The perimeter ($$P$$) of a rectangle is calculated as $$P = 2l + 2w$$. When the length and width are changing, the rate of change of the perimeter is found by taking twice the rate of change of the length and adding it to twice the rate of change of the width.

The formula to find the rate of change of the perimeter is:

$$ \text{Rate of change of Perimeter} = 2 \times (\text{Rate of change of length}) + 2 \times (\text{Rate of change of width}) $$

Given values:
Rate of change of length ($$\text{dl/dt}$$) = -2 cm/sec
Rate of change of width ($$\text{dw/dt}$$) = 2 cm/sec

$$ \text{Rate of change of Perimeter} = 2 \times (-2 \mathrm{cm/sec}) + 2 \times (2 \mathrm{cm/sec}) $$

$$ \text{Rate of change of Perimeter} = -4 \mathrm{cm/sec} + 4 \mathrm{cm/sec} $$

$$ \text{Rate of change of Perimeter} = 0 \mathrm{cm/sec} $$

## Question1.c:

**step1 Calculate the Current Length of the Diagonal**

The diagonal ($$D$$) of a rectangle forms a right-angled triangle with the length and width. According to the Pythagorean theorem, the square of the diagonal is equal to the sum of the squares of the length and the width ($$D^2 = l^2 + w^2$$). First, we need to calculate the current length of the diagonal using the given current length and width.

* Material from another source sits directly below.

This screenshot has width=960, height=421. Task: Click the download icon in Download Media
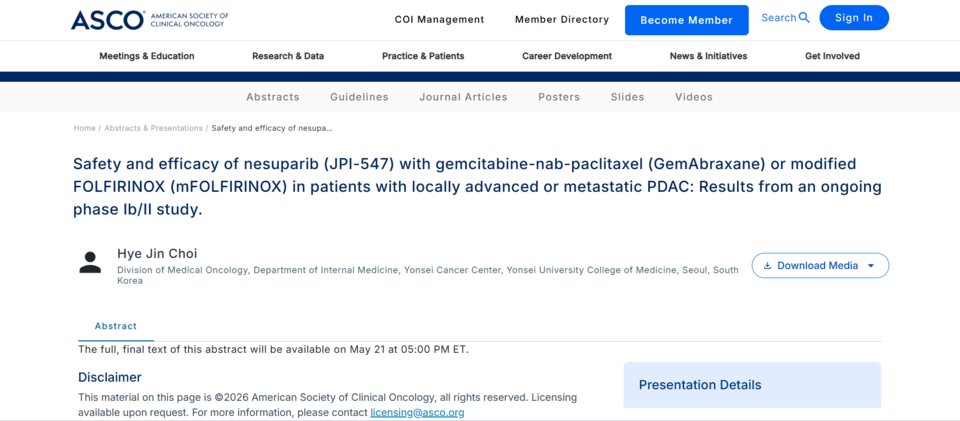coord(767,266)
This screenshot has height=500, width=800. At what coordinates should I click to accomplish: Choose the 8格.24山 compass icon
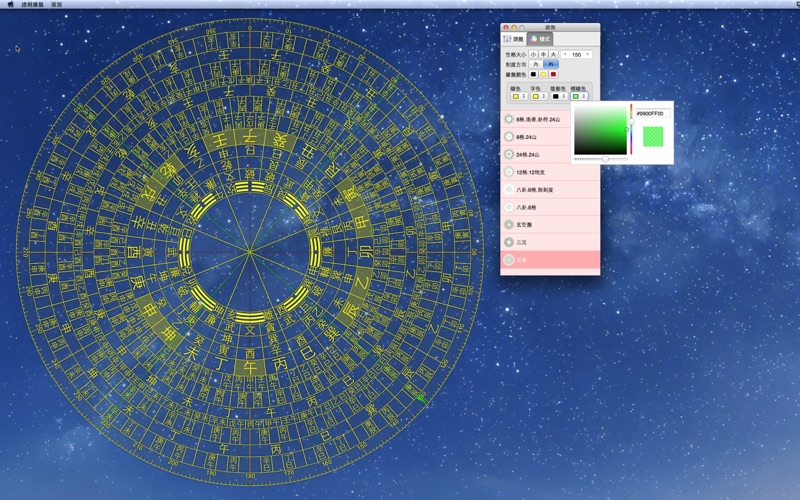pyautogui.click(x=509, y=137)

$$ \text{Current Diagonal} = \sqrt{\text{current length}^2 + \text{current width}^2} $$

Given values:
Current length ($$l$$) = 12 cm
Current width ($$w$$) = 5 cm

$$ \text{Current Diagonal} = \sqrt{12^2 + 5^2} $$

$$ \text{Current Diagonal} = \sqrt{144 + 25} $$

$$ \text{Current Diagonal} = \sqrt{169} $$

$$ \text{Current Diagonal} = 13 \mathrm{cm} $$

**step2 Calculate the Rate of Change of the Diagonal**

To find the rate of change of the diagonal, we consider how small changes in length and width influence the diagonal's length. The rate of change of the diagonal depends on the current length, its rate of change, the current width, and its rate of change, all relative to the current diagonal's length. The formula for the rate of change of the diagonal is:

$$ \text{Rate of change of Diagonal} = \frac{(\text{current length} \times \text{Rate of change of length}) + (\text{current width} \times \text{Rate of change of width})}{\text{Current Diagonal}} $$

Given values:
Current length ($$l$$) = 12 cm
Current width ($$w$$) = 5 cm
Current Diagonal ($$D$$) = 13 cm (calculated in the previous step)
Rate of change of length ($$\text{dl/dt}$$) = -2 cm/sec
Rate of change of width ($$\text{dw/dt}$$) = 2 cm/sec

$$ \text{Rate of change of Diagonal} = \frac{(12 \mathrm{cm}) \times (-2 \mathrm{cm/sec}) + (5 \mathrm{cm}) \times (2 \mathrm{cm/sec})}{13 \mathrm{cm}} $$

$$ \text{Rate of change of Diagonal} = \frac{-24 \mathrm{cm^2/sec} + 10 \mathrm{cm^2/sec}}{13 \mathrm{cm}} $$

$$ \text{Rate of change of Diagonal} = \frac{-14 \mathrm{cm^2/sec}}{13 \mathrm{cm}} $$

$$ \text{Rate of change of Diagonal} = -\frac{14}{13} \mathrm{cm/sec} $$

## Question1.d:

**step1 Determine Which Quantities are Increasing or Decreasing**

A quantity is considered increasing if its rate of change is a positive value. It is decreasing if its rate of change is a negative value. If the rate of change is zero, the quantity is momentarily constant.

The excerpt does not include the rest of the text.